表2不同工具在低深度HG002测序数据下的检测结果
Table2Results of different tools under low coverage HG002 sequencing data
4.4 运行时间及内存占用分析
文本使用10万条测序片段,与其他模型在时间效率、内存占用以及参数规模进行比较,结果如表3所示。其中运行时间为使用ccs进行HiFi数据生成之后到模型生成相应的甲基化检测结果所用的时间,包括特征提取与表示、模型训练和甲基化检测。本文提出的方法较HK-model和Primrose具有相当的运行效率且占用最小的内存,此外本文提出的方法参数量为5 910 564,略高于HK-model。综合考虑准确性和敏感性等指标,本文提出的方法针对甲基化检测任务在检测质量和性能上均具有不错的表现。
表3模型时间及内存占用分析
Table3Runtime and memory usage analysis
4.5 模型训练损失函数变化
在训练过程中为了防止过拟合影响模型性能,分别打印了单片段水平和基因组水平甲基化预测模型在训练阶段的前30轮的损失函数(Loss)的变化曲线,如图4所示。从图中可以看出模型在前期逐渐下降,单片段和基因组水平的模型分别在第6轮和第17轮迭代后趋于稳定,此时模型的各项指标达到最优。
5 讨论与结论
DNA甲基化的检测对于辅助临床诊断具有重要的应用价值,本文针对PacBio长读长测序数据,利用深度学习技术研发了DNA甲基化位点检测的新模型和新方法。本文的主要创新点包括:
1)在单片段水平甲基化检测任务中使用交叉注意力机制融合了信号特征和碱基特征,充分考虑到不同的特征信息对于甲基化结果的影响。

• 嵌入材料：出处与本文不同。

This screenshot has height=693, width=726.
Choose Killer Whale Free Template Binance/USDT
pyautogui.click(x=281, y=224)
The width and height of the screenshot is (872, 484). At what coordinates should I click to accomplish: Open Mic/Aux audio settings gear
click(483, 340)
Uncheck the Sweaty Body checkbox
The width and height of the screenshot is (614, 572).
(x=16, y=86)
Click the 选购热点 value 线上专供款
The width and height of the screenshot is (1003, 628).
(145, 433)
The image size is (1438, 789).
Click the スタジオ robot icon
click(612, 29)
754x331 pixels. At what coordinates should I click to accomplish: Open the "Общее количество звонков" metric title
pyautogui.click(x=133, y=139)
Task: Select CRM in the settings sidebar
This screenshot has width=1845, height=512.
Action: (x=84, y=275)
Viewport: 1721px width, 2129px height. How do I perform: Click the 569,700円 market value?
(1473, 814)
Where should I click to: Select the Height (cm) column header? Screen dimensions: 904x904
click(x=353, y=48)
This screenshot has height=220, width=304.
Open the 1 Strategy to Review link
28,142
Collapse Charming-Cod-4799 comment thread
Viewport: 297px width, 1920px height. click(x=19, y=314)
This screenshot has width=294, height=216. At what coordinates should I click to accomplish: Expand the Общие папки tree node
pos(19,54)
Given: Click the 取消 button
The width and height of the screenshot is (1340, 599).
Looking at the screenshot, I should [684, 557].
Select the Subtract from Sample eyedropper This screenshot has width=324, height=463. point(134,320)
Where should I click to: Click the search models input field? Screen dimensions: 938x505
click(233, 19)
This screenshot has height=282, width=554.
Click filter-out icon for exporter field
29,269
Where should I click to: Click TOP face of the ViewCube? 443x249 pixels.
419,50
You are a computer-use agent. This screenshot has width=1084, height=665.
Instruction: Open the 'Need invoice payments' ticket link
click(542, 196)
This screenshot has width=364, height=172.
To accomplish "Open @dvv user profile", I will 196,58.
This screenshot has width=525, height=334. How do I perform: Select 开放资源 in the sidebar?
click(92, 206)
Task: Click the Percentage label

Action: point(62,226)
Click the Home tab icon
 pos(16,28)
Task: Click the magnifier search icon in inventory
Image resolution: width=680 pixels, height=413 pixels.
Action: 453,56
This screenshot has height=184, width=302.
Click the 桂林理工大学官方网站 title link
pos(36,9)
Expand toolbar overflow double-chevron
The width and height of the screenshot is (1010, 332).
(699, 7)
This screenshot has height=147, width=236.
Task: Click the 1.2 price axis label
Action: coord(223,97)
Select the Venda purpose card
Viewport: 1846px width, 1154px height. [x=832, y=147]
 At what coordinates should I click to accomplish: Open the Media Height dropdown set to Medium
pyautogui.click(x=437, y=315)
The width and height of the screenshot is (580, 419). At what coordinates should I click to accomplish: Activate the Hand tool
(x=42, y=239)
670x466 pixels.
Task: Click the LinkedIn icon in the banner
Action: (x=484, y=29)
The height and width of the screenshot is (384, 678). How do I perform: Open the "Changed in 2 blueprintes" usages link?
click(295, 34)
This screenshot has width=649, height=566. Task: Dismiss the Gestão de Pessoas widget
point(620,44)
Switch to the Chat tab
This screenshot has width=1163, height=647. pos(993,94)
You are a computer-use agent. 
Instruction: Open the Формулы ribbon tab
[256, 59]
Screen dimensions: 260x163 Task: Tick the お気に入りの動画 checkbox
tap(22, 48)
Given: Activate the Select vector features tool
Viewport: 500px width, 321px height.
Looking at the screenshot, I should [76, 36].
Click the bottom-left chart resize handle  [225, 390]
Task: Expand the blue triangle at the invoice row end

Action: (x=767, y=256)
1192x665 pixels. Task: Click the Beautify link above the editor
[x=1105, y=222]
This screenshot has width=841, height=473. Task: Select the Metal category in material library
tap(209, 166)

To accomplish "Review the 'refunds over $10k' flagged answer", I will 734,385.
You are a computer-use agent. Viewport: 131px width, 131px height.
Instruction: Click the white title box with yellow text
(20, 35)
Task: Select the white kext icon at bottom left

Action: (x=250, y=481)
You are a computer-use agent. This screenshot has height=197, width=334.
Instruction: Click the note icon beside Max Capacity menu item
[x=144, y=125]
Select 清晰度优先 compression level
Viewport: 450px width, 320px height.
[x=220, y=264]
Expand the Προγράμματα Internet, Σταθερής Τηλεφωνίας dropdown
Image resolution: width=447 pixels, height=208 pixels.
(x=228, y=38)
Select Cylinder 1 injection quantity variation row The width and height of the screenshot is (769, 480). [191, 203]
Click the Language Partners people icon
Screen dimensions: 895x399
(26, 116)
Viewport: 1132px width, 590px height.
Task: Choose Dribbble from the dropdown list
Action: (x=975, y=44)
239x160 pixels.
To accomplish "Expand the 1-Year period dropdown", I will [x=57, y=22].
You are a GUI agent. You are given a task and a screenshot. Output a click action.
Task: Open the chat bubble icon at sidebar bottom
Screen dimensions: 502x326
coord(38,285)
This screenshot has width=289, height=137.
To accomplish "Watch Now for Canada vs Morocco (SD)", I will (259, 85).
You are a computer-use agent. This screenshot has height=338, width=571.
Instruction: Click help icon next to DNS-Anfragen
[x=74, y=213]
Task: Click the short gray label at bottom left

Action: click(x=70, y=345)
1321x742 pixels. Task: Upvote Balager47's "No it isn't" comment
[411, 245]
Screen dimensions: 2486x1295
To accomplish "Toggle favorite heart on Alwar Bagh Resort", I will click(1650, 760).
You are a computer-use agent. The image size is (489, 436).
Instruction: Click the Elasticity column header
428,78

2)在基因组水平甲基化检测任务中使用卷积神经网络以及感知网络识别局部区域的甲基化特征并将其定位至基因组上。通过对真实人类(HG002)和斑马鱼的长读长测序数据进行甲基化的检测任务,综合评估当前主流工具HK-model,Primrose以及本文提出的方法的实验结果,表明本文提出的方法在单片段和基因组水平上均有最优的甲基化检测能力,并且在检测模型不同物种间具有不错的泛化能力。
本文提出的模型和方法仍有可以改进的地方:
图4模型训练损失函数变化
Fig.4Training loss of the model
1)参考使用k-mer的数据形式,通过k-mer可以在单片段水平中表征局部的碱基序列和特征信息,可以扩展序列上下文范围,从而更有效地识别甲基化。
2)考虑特征信息的不同组合方式,加入更多的特征信息辅助于碱基信息。
3)在碱基序列的表征中加入预训练模型,预训练的通用和复杂的生物序列特征,有助于提高模型在特定任务上的表现和准确性。
4)在基因组水平甲基化检测任务中使用LSTM或transformer等模型,不同的模型有助于发现不同的甲基化特征,提高甲基化检测的准确性。
总而言之,本文提出的基于PacBio长读长测序数据的DNA甲基化检测方法,通过深度学习技术实现了检测模型的构建,该模型在验证集中相较于目前已有的检测工具具有最好的综合性能,能够高效、准确地识别DNA甲基化,并作为一种疾病早筛的手段,具有良好的应用前景。此外,未来也可以围绕以下几方面进行探索,以进一步提升基于深度学习的DNA甲基化检测能力:
1)更多物种的泛化能力研究:尽管本研究的模型在不同物种之间表现出良好的泛化能力,未来可以扩大测试数据集,尤其是更具多样性的物种或具有复杂基因组特征的物种,以验证模型的普适性和鲁棒性。
2)结合单细胞测序技术:随着单细胞测序技术的发展,将单细胞测序数据与长读长测序数据相结合,探索单细胞层面的甲基化变化,这将为临床诊断和个性化治疗提供更加细粒度的信息。
3)模态数据融合:除了碱基序列和脉冲信号特征,未来可以引入更多生物信息学数据(如表观遗传数据、转录组数据等)来构建更为全面的多模态模型,更准确地捕捉不同层次的生物学信号,从而提高甲基化检测的准确性。